A small, rural Pennsylvania community has taken a proactive approach to an area many small towns struggle with: grant funding.
The City of Meadville collects property taxes but needs additional resources for some projects.
Jaime Kinder, mayor of Meadville, sought assistance from Allegheny College, which developed a grant-writing course. The students hone their skills by working with organizations and government agencies. Kinder, along with a student and the Family and Community Christian Association, penned a grant proposal aimed at screening for lead poisoning.
“The first grant we wrote in this partnership, we got it. We got $25,000,” Kinder explained. “That also allows for $4,000 to $5,000 to go to administration from the city. If the city is needed, we can also pay somebody here, right? It’s a beautiful thing when the first one you go after is a win.”
Kinder added before the grant-writing partnership, the city lacked the capacity to pursue a grant that could have provided up to $500,000 in assistance to homeowners.
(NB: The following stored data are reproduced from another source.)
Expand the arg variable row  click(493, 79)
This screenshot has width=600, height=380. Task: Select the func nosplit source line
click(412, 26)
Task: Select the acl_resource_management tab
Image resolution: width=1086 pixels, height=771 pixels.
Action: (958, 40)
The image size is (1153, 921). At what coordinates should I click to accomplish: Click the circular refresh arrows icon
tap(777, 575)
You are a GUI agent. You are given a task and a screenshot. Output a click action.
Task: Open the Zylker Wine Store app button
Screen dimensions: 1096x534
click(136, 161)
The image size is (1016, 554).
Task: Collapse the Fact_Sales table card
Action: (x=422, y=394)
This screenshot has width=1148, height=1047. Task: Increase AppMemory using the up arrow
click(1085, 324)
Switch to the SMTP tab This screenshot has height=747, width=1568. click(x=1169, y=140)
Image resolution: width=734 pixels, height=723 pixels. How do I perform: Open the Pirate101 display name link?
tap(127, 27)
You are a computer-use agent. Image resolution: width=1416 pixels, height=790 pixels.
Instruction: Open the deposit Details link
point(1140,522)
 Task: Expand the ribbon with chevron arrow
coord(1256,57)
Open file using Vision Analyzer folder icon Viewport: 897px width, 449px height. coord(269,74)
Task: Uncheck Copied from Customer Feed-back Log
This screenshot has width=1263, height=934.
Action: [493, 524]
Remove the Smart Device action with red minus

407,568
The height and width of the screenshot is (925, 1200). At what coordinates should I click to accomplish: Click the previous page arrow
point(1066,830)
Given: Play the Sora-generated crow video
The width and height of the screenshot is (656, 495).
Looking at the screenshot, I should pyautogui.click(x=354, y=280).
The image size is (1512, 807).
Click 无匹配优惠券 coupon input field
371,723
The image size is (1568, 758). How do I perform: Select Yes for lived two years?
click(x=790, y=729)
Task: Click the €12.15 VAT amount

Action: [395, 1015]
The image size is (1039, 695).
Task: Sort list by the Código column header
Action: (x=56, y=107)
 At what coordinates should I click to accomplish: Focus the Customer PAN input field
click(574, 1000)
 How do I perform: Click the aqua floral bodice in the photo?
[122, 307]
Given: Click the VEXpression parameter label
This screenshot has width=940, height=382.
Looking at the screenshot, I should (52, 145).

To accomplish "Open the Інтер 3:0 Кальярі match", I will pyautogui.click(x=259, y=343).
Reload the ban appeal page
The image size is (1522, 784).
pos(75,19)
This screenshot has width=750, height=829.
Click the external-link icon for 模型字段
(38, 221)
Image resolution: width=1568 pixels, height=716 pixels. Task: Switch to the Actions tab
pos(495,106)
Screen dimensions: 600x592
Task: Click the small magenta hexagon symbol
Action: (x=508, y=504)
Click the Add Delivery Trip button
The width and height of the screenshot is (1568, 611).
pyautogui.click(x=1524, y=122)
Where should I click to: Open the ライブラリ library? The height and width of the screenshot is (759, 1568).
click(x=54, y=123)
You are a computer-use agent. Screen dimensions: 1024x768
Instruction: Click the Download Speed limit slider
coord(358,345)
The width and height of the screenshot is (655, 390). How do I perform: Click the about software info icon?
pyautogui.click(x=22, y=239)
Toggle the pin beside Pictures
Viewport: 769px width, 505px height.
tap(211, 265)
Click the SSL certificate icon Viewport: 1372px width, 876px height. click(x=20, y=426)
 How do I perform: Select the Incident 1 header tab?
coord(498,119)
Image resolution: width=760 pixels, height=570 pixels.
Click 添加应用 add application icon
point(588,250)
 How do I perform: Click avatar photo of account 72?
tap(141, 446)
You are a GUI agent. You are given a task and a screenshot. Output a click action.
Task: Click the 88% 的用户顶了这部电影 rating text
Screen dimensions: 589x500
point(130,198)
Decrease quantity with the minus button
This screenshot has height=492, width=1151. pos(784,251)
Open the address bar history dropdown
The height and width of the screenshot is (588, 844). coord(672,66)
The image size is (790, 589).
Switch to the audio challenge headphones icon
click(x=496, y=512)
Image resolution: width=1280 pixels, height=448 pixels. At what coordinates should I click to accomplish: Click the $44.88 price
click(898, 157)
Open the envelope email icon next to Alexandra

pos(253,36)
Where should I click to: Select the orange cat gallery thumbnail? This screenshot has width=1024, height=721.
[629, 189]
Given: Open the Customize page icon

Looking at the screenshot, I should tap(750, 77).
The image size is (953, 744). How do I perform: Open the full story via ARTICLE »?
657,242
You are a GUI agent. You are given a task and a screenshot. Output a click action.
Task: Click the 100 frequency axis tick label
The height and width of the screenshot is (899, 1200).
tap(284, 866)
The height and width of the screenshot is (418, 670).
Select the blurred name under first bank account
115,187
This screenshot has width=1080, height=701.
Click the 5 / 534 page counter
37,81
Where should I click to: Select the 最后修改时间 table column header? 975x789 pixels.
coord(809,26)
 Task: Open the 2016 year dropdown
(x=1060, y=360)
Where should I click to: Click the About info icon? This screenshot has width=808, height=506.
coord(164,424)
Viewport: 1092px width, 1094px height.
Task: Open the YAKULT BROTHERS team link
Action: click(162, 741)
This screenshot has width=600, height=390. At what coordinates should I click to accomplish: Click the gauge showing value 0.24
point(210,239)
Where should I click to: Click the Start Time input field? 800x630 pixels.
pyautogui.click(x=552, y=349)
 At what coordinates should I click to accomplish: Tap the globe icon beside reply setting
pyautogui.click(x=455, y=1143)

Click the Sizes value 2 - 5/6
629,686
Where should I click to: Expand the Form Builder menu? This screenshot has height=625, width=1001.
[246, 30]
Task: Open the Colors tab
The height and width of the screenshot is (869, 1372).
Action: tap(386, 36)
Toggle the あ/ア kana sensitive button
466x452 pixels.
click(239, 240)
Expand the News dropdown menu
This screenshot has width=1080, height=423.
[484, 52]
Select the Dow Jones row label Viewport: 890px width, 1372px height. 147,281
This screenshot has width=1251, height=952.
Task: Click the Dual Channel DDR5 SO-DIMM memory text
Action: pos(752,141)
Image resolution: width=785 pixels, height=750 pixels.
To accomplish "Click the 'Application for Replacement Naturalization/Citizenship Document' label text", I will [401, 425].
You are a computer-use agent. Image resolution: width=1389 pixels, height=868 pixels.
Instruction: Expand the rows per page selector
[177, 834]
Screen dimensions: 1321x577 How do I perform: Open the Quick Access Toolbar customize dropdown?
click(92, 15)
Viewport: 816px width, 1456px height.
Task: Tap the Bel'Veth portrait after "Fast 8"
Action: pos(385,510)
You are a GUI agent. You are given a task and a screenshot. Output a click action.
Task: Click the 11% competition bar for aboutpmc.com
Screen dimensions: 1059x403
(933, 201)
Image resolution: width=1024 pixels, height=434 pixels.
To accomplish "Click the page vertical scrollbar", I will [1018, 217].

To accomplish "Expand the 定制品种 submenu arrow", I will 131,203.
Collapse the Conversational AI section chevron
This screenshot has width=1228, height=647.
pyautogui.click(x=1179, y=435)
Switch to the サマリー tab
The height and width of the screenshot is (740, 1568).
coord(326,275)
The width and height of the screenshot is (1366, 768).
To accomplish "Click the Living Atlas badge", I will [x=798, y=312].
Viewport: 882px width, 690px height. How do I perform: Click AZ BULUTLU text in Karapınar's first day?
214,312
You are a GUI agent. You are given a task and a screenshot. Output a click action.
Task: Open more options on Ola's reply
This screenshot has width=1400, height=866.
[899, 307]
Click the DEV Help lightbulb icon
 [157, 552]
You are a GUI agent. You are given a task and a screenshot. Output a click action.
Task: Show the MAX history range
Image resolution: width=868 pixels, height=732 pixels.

Kinder co-authored a 2023 Rural Policy Action Report. It provided recommendations for the federal government to help eliminate barriers hindering small communities like hers from getting essential funding. She pointed out that even when grants are accessible, having the funds to administer them is crucial.
“It’s great to have the money, but if we can’t find the person to do it or can’t pay a person to do it, we can’t go after it,” Kinder emphasized. “The federal government should be able to put in those stipulations, right? A year, 20 hours a week for six months, for somebody to write the grant, 20 hours a week to administer. We can use that same person to do multiple grants.”
Kinder noted her office conducted 700 interviews with people living in Meadville and discovered residents want transparent government and leadership. She said it’s crucial to engage with those who are often unheard and amplify their voices in order to have stronger and more resilient communities benefiting everyone.